Today we’d like to introduce you to Onajide Shabaka.
Every artist has a unique story. Can you briefly walk us through yours?

In 1971 I was a student at California College of the Arts (Oakland, CA). A requirement of the freshman student’s core curriculum included sculpture. I researched non-European sources to begin my project and discovered wood carving from the Maroons who had escaped slavery in the South American country of Suriname, fleeing into the jungle and mingling with indigenous peoples. Their syncretic wood carving reflected a synthesis between their West and Central African origins and their new home. Although it may have been my dream to actually visit the country, it eventually receded in my mind to the point of being forgotten until 2016, when I was standing in front of a group of young people in the city of Moengo, Suriname as part of an International Cultural Exchange organized by Diaspora Vibe Cultural Arts Incubator.

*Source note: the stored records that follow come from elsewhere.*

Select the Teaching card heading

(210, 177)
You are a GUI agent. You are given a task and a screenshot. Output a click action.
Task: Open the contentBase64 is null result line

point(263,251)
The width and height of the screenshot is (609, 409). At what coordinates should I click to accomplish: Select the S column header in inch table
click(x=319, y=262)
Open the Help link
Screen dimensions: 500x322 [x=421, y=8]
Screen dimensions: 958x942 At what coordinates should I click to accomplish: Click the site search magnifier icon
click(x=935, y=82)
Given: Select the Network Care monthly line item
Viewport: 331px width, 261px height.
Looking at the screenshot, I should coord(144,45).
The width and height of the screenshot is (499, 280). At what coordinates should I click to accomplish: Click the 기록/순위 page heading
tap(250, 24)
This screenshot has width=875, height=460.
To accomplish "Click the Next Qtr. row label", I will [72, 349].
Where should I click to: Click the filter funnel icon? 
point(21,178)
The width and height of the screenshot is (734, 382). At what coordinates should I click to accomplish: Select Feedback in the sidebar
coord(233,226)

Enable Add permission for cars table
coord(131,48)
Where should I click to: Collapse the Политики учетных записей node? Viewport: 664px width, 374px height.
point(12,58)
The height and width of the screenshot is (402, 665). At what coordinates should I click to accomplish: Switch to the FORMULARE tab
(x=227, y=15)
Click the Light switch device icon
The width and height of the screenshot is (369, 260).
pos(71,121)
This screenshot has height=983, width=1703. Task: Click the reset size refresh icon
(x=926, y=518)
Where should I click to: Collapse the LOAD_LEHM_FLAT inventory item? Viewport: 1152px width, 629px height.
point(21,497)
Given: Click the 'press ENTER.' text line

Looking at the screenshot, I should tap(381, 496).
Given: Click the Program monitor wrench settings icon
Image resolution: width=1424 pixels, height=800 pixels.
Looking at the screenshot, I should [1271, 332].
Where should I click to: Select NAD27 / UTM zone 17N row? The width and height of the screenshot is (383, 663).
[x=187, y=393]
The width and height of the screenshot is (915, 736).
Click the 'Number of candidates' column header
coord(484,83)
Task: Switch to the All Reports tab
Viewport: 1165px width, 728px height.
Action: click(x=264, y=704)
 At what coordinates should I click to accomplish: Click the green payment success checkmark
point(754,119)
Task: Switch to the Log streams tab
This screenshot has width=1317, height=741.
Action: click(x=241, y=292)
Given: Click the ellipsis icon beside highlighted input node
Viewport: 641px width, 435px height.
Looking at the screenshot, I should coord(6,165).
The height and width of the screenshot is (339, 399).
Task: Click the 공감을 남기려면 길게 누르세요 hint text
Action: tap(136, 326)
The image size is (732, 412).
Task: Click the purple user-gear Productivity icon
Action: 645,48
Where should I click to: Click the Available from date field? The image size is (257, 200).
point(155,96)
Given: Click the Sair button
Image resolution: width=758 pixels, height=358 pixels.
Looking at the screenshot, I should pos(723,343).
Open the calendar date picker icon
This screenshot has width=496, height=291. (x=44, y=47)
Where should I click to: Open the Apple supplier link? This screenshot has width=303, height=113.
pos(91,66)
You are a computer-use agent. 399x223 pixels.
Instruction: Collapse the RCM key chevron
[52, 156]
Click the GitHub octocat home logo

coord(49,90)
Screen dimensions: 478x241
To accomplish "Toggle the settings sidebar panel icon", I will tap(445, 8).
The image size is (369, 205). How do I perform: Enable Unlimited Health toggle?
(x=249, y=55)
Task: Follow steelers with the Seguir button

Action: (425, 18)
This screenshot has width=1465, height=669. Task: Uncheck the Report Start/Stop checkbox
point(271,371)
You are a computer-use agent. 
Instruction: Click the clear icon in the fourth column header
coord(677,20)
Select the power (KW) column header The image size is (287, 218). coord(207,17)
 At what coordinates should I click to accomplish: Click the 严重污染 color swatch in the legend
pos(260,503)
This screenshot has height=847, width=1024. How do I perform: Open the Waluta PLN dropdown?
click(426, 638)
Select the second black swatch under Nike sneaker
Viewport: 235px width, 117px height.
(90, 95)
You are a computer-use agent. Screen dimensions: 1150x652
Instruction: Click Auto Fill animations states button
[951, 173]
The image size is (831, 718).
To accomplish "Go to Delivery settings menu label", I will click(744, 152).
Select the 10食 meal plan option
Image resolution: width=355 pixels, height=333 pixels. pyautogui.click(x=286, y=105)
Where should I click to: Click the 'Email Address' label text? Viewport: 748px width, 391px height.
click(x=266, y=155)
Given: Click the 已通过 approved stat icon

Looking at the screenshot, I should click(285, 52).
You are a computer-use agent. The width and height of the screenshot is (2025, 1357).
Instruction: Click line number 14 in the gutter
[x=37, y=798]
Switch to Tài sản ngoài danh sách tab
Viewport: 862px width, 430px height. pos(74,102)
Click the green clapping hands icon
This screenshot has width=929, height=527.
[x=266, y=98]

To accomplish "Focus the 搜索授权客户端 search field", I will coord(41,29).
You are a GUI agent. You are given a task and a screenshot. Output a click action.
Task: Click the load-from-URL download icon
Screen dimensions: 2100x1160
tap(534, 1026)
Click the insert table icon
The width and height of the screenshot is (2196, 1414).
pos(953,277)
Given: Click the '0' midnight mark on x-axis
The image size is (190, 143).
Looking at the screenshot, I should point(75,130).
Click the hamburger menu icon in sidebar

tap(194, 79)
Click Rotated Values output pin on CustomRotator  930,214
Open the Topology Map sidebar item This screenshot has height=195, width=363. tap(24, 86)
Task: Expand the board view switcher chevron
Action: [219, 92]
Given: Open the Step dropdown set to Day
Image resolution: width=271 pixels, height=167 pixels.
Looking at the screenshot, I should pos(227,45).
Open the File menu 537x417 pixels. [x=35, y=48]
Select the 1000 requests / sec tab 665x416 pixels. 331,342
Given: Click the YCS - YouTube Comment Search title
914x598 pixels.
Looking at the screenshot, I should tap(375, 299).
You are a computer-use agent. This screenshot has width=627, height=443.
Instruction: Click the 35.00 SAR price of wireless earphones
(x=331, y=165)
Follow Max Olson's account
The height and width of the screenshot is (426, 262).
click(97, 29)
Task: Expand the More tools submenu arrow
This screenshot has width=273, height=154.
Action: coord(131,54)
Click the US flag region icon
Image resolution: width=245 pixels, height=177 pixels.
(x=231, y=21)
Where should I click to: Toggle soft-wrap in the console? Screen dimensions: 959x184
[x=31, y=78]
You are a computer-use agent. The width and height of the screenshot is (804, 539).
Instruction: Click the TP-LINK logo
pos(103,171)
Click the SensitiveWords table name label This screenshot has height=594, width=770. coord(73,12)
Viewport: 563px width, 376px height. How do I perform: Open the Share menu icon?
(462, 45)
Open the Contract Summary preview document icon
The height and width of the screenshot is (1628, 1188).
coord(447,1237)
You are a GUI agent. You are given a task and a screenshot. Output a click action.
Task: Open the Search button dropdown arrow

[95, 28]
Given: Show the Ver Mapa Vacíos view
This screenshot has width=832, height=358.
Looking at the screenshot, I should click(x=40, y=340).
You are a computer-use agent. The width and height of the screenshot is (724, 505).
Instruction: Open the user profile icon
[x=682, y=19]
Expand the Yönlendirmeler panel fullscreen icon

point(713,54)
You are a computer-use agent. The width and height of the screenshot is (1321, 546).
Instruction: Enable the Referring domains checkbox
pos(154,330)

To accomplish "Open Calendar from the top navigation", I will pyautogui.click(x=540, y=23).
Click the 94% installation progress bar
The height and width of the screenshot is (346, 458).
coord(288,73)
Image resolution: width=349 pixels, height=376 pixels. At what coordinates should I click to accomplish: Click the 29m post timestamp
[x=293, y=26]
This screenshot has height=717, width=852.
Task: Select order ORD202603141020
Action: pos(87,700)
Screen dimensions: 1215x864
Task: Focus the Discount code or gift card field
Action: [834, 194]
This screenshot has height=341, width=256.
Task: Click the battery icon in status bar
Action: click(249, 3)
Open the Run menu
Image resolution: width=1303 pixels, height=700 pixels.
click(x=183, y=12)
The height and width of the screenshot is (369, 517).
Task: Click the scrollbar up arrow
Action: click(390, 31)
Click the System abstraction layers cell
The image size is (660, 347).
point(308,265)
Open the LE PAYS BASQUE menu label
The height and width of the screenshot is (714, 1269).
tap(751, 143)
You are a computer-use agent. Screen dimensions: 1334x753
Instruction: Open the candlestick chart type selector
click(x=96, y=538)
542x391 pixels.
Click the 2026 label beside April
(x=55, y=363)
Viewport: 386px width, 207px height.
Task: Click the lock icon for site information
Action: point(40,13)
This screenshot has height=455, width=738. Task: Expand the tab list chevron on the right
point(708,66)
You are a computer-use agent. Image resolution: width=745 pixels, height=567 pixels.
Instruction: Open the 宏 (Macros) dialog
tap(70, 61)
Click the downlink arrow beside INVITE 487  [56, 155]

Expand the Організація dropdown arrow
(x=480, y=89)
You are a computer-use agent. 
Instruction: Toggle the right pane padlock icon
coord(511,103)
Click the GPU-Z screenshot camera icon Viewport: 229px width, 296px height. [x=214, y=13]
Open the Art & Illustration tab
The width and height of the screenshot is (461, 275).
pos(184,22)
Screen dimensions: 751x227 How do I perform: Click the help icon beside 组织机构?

Since 1989 my art practice has focused primarily on ethnobotany, geology, and archeology as they relate to human history, society, and culture. As I brought my current practice to bear on a return research residency in 2017, I happened upon the recent discovery of ancestral rice crops brought to the Americas smuggled in the hair of slave women. Ancestral African rice additionally allows us to examine the historical timeline of industrial crop monoculture in Lowcountry South Carolina for interesting parallels in Suriname since the colonial Dutch brought slaves from the same ports in West Africa to do the same work in a similar physical environment: mangrove tidal zones.

Suriname touched on a long time interest in mangrove estuaries, such as Florida’s Indian River Lagoon, and broadened the scope of my material sources in nature and specific aspects of the Amazon forest and Maroon artistic production, in particular: ant and termite colonies, mushroom gills, plant leaf and root forms, Maroon women’s and men’s textile appliqué, and men’s wood carving.

When I go into the studio to work it is not like “rice smuggled in hair”, for instance, results in a directly translated image, form, or manifestation in my work. I create things tangentially, without trying to force a specific reading, although I hope that certain elements can be picked up, read, and understood. My visual and material culture research has so far resulted in various referential cues, or clues, to historical moments or sites I find powerfully interesting. I am desirous to remain authentic, not overly romanticized, nor nostalgic about the concerns within my practice.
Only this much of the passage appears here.